==== Material for the task

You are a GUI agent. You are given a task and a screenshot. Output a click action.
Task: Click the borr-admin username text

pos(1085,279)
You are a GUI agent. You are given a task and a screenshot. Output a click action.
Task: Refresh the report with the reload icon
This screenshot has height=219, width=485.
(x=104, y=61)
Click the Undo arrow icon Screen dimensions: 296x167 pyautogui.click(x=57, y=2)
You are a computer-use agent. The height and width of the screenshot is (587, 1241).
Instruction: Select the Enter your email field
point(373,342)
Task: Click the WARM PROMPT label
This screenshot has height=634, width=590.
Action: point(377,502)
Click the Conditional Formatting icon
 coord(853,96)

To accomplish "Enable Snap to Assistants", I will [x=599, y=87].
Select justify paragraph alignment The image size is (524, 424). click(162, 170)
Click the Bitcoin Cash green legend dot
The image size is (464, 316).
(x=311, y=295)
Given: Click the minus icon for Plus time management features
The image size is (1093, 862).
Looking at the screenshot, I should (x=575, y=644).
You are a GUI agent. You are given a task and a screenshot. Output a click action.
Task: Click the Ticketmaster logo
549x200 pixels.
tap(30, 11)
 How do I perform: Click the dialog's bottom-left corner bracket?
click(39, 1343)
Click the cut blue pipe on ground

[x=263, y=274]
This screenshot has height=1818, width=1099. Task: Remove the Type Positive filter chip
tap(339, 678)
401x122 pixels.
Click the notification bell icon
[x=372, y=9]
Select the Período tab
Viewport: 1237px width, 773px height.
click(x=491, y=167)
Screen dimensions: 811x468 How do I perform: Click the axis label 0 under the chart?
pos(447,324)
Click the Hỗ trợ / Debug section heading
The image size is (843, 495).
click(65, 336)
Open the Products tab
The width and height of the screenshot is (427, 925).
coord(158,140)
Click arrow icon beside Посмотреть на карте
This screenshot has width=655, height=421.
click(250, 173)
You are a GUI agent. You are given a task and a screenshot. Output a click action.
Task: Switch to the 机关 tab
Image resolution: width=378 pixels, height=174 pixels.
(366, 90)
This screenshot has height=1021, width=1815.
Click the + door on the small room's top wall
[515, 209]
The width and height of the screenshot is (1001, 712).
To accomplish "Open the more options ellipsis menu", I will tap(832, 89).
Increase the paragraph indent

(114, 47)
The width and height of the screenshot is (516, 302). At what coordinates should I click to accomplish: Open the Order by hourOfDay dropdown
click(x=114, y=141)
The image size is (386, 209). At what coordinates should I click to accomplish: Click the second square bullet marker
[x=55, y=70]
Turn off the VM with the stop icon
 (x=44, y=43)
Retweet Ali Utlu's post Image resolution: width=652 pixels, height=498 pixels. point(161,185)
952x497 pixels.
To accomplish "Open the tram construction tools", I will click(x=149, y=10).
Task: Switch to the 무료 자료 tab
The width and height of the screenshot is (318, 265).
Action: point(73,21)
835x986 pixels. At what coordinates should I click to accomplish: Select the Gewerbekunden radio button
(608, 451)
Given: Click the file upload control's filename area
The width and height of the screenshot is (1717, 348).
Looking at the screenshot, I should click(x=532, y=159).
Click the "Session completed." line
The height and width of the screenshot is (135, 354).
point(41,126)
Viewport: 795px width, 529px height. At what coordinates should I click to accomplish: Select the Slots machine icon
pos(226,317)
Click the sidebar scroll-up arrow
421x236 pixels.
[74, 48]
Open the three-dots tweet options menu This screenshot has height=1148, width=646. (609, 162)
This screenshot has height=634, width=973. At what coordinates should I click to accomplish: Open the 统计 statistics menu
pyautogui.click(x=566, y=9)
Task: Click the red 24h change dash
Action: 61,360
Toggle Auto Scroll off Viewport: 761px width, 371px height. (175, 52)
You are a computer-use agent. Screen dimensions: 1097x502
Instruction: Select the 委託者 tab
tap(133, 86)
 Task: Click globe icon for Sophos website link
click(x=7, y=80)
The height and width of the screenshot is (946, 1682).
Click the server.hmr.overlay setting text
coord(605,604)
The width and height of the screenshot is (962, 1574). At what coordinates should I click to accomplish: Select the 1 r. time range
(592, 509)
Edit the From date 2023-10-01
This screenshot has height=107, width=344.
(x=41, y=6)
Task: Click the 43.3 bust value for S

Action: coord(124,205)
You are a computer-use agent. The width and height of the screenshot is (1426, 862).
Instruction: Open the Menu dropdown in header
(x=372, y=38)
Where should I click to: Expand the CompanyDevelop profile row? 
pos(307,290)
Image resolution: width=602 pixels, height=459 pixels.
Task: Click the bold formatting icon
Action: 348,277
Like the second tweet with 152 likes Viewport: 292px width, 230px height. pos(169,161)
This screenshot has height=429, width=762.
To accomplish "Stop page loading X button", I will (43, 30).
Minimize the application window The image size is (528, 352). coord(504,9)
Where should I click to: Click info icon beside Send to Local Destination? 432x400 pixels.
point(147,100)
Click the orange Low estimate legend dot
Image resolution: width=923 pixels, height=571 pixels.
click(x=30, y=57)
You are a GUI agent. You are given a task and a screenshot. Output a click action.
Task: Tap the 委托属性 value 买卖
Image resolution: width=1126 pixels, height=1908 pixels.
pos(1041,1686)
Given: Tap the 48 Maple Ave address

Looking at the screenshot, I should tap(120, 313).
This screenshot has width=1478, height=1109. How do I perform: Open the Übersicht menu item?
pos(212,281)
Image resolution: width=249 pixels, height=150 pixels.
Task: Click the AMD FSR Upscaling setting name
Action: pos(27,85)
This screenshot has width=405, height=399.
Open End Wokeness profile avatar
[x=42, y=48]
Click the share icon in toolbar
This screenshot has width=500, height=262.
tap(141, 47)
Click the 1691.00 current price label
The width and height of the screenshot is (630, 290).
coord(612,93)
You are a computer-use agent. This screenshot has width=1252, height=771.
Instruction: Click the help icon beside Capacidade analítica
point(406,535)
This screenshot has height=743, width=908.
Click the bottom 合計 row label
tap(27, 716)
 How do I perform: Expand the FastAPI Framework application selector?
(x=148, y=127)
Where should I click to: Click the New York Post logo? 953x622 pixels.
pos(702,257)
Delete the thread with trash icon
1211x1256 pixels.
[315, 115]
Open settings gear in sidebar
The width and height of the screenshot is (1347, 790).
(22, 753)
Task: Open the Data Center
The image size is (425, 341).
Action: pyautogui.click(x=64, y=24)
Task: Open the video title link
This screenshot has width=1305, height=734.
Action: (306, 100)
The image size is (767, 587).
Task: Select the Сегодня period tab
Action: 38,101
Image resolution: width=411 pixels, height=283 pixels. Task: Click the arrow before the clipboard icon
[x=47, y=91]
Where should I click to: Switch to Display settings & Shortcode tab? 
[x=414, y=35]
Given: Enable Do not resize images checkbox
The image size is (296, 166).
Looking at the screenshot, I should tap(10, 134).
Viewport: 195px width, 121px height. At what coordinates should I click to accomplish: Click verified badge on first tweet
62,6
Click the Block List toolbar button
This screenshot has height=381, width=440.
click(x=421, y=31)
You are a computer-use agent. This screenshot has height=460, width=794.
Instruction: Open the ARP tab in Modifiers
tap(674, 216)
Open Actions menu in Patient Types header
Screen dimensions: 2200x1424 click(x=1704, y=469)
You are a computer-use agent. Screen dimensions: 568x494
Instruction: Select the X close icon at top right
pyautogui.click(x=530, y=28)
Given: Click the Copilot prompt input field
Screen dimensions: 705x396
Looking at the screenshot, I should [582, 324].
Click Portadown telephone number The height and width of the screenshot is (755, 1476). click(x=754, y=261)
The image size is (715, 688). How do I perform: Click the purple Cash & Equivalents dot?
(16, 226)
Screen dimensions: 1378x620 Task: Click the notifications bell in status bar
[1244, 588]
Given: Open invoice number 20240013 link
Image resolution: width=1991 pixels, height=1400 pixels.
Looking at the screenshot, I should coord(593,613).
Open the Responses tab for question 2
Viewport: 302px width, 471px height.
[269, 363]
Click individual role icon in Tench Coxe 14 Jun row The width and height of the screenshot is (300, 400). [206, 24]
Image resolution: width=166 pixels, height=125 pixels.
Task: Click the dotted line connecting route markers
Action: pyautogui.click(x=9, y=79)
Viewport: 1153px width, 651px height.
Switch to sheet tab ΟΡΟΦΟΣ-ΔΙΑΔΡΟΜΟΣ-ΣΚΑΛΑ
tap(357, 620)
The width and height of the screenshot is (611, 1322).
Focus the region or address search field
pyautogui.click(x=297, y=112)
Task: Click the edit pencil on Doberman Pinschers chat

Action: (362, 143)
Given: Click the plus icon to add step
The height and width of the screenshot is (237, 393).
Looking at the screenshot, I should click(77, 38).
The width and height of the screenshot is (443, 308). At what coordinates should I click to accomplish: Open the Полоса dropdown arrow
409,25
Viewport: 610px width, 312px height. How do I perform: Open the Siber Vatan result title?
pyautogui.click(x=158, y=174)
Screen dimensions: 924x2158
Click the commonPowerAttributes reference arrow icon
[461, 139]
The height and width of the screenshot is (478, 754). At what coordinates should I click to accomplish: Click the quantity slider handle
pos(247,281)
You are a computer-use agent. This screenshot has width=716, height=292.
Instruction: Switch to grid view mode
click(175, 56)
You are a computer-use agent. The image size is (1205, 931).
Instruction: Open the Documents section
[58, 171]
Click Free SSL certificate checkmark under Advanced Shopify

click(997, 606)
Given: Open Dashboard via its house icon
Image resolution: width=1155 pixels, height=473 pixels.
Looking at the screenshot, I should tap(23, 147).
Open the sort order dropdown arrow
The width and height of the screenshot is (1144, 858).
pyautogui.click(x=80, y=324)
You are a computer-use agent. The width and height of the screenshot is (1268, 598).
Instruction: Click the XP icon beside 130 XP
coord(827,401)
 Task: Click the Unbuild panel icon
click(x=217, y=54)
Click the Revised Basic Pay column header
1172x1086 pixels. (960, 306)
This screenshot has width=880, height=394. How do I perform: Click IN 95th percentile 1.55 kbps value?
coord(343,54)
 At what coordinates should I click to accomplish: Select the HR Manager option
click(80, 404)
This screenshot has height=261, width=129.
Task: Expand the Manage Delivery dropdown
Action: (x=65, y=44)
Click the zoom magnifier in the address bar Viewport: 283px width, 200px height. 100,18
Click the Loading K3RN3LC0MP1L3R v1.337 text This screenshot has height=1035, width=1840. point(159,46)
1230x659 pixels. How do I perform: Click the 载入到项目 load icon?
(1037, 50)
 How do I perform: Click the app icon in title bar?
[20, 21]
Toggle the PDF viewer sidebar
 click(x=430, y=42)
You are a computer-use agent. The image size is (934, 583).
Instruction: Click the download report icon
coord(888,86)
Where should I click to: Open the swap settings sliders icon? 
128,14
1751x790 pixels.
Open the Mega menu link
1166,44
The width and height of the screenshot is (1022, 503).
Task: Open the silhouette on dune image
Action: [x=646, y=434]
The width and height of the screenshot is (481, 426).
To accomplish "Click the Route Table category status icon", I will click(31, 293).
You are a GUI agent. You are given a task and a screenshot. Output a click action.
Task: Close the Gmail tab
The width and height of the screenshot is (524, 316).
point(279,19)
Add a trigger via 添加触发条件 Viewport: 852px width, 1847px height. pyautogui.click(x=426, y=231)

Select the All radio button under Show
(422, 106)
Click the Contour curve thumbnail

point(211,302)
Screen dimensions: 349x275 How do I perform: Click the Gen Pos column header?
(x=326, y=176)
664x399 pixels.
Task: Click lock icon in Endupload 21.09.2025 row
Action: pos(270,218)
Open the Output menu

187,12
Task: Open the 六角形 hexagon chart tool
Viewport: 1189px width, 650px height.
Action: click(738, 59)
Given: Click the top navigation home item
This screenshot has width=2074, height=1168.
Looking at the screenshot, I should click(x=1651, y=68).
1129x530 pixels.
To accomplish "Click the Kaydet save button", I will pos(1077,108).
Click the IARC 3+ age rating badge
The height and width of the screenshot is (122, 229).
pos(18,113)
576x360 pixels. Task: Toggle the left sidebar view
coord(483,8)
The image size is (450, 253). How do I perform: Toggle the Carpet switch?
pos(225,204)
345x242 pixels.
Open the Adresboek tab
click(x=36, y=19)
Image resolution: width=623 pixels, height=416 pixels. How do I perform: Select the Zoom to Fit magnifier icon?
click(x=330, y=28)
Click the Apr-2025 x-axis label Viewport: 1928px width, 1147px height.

========

== Stated task ==
Convert the lines of the listing, starting at the line containing "Select the All radio button under Show" and ending at the line containing "pos(18,113)", into a JSON list of strings with one string per line. Leave out blank lines.

== Task solution ==
[
  "Select the All radio button under Show",
  "(422, 106)",
  "Click the Contour curve thumbnail",
  "point(211,302)",
  "Screen dimensions: 349x275 How do I perform: Click the Gen Pos column header?",
  "(x=326, y=176)",
  "664x399 pixels.",
  "Task: Click lock icon in Endupload 21.09.2025 row",
  "Action: pos(270,218)",
  "Open the Output menu",
  "187,12",
  "Task: Open the 六角形 hexagon chart tool",
  "Viewport: 1189px width, 650px height.",
  "Action: click(738, 59)",
  "Given: Click the top navigation home item",
  "This screenshot has width=2074, height=1168.",
  "Looking at the screenshot, I should click(x=1651, y=68).",
  "1129x530 pixels.",
  "To accomplish \"Click the Kaydet save button\", I will pos(1077,108).",
  "Click the IARC 3+ age rating badge",
  "The height and width of the screenshot is (122, 229).",
  "pos(18,113)"
]